Book Synopsis The Sixteen Pleasures by : Robert Hellenga
Download or read book The Sixteen Pleasures written by Robert Hellenga and published by Soho Press. This book was released on 2009-09-01 with total page 327 pages. Available in PDF, EPUB and Kindle. Book excerpt: Art and poetry, mystery and desire collide in this sensual and “elegantly moving” literary romance set in the cobbled streets and painted halls of Florence, Italy (New Yorker). Margot Harrington, an American volunteer in Florence, is an expert at book conservancy. While struggling to save a waterlogged convent library, she comes across a fabulous volume of 16 erotic drawings by Giulio Romano, accompanying 16 steamy sonnets by Pietro Aretino. When first published over 4 centuries ago, the Vatican ordered all copies destroyed. This one—now unique—volume has survived. The abbess prevails upon Margot to save the order’s finances by selling the magnificently illustrated erotica discreetly—meaning without the bishop’s knowledge. Margot’s other clandestine project is a middle-aged Italian who is boldly attempting radical measures to save endangered frescoes. She is 29 and available; he, older and married. He shares her sense of mission and soon her bed in this daring story of spiritual longing and earthly desire.
Book Synopsis Languages of the Night by : Barry McCrea
Download or read book Languages of the Night written by Barry McCrea and published by Yale University Press. This book was released on 2015-03-01 with total page 198 pages. Available in PDF, EPUB and Kindle.

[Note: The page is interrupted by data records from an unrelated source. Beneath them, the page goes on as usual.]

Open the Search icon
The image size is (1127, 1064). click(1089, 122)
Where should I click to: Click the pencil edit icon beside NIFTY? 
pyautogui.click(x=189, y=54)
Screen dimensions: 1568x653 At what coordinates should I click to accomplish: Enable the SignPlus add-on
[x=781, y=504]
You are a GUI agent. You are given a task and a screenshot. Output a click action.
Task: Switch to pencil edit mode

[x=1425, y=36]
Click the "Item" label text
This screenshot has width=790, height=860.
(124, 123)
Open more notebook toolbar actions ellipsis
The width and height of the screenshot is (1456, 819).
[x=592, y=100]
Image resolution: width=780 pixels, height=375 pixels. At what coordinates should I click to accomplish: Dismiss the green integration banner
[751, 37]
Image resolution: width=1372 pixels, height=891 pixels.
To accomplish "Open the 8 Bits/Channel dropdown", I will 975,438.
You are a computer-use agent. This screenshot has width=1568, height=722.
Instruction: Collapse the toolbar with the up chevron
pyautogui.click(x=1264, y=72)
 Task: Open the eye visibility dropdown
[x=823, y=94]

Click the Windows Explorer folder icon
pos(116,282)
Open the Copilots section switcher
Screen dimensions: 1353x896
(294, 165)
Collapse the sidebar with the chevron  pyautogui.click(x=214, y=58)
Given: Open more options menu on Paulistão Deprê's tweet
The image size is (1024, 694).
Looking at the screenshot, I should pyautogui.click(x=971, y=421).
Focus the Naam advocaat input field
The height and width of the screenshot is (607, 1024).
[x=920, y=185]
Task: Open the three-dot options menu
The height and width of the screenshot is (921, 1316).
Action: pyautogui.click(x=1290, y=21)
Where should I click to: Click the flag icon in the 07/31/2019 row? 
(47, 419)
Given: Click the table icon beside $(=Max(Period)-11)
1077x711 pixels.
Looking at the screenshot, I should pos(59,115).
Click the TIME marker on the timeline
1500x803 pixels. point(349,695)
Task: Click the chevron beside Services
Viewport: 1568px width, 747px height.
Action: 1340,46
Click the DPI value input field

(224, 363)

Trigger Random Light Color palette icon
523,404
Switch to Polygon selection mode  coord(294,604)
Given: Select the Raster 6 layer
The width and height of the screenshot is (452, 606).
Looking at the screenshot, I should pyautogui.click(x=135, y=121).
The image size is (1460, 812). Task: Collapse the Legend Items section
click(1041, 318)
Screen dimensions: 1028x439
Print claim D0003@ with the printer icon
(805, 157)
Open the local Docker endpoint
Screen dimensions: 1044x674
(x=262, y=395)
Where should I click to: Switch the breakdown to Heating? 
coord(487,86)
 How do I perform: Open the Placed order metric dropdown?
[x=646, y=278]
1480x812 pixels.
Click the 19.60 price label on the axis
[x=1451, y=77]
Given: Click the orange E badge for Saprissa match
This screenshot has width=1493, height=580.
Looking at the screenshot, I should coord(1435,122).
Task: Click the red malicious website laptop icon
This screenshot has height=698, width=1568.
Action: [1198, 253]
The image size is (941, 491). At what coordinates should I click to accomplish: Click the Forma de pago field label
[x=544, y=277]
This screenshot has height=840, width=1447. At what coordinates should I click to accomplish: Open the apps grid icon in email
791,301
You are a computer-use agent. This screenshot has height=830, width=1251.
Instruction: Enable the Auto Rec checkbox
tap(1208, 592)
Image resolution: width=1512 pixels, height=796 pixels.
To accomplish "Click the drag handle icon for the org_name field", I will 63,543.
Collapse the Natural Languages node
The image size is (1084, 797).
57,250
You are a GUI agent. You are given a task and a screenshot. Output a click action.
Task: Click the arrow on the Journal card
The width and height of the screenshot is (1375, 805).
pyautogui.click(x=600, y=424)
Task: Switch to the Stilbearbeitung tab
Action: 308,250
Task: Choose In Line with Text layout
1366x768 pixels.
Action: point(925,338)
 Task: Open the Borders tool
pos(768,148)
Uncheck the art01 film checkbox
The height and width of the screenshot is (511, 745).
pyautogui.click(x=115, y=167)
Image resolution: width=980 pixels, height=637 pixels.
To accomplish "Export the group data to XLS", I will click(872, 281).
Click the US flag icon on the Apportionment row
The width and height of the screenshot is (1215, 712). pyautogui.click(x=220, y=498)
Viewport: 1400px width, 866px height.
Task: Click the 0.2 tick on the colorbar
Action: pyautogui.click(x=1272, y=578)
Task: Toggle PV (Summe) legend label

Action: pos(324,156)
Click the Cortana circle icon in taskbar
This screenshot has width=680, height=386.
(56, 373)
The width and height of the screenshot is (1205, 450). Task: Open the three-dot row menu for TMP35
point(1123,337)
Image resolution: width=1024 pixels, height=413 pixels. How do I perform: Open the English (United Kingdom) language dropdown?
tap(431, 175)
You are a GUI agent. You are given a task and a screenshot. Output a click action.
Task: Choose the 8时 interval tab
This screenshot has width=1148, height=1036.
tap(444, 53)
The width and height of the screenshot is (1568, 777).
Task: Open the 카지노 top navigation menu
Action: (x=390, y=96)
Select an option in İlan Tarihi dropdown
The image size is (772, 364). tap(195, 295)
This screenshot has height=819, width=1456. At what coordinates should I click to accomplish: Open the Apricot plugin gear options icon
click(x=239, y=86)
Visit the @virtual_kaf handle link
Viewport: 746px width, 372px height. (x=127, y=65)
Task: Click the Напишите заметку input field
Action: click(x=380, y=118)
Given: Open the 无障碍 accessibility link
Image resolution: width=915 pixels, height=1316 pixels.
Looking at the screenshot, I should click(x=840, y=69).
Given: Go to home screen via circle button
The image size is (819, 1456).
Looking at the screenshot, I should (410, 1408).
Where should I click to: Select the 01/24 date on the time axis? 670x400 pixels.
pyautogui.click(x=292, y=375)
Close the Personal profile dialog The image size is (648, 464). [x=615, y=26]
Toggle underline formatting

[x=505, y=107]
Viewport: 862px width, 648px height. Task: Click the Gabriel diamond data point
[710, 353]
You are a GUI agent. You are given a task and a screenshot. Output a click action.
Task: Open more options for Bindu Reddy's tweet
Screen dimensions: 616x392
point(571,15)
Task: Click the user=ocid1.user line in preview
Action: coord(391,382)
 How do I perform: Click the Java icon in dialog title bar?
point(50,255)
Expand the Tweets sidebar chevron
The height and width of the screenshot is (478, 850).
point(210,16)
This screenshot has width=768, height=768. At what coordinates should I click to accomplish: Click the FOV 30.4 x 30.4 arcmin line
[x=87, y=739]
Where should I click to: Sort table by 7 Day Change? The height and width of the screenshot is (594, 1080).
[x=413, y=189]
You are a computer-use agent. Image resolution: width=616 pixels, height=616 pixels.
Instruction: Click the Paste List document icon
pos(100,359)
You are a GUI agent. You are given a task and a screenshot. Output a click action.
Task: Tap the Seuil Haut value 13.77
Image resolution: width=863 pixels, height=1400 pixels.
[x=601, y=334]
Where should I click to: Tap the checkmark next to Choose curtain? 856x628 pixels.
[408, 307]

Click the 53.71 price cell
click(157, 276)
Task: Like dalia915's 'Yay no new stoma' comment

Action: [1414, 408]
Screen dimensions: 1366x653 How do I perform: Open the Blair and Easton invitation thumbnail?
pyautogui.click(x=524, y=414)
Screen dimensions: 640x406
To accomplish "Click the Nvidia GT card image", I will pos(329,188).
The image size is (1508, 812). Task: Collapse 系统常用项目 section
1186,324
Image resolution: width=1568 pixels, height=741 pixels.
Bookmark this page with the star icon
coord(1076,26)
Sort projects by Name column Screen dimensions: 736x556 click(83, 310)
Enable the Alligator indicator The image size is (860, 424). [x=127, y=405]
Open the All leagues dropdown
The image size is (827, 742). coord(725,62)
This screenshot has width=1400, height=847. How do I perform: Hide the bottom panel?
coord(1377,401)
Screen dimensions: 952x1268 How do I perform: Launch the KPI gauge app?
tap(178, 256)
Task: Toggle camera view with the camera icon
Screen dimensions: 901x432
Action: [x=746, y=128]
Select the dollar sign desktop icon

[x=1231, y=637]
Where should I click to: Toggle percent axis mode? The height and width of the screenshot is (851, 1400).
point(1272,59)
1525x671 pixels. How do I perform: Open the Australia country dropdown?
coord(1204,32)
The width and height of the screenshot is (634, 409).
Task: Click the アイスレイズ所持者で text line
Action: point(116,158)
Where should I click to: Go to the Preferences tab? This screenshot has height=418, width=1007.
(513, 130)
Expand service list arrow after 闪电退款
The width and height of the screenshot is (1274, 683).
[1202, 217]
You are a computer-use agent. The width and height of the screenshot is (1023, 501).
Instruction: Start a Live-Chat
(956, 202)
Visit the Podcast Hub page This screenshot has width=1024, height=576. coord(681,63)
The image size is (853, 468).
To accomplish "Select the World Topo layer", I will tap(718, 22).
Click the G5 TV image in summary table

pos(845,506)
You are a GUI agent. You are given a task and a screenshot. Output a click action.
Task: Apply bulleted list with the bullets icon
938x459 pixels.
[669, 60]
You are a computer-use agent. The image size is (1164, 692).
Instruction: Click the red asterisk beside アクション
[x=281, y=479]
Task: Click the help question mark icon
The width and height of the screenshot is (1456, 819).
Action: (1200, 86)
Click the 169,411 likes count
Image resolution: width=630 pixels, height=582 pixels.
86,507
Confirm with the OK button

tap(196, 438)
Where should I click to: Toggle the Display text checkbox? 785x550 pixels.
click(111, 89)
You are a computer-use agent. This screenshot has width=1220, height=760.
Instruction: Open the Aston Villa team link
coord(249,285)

Book excerpt: This book argues that the sudden decline of old rural vernaculars – such as French patois, Italian dialects, and the Irish language – caused these languages to become the objects of powerful longings and projections that were formative of modernist writing. Seán Ó Ríordáin in Ireland and Pier Paolo Pasolini in Italy reshaped minor languages to use as private idioms of poetry; the revivalist conception of Irish as a lost, perfect language deeply affected the work of James Joyce; the disappearing dialects of northern France seemed to Marcel Proust to offer an escape from time itself. Drawing on a broad range of linguistic and cultural examples to present a major reevaluation of the origins and meaning of European literary modernism, Barry McCrea shows how the vanishing languages of the European countryside influenced metropolitan literary culture in fundamental ways.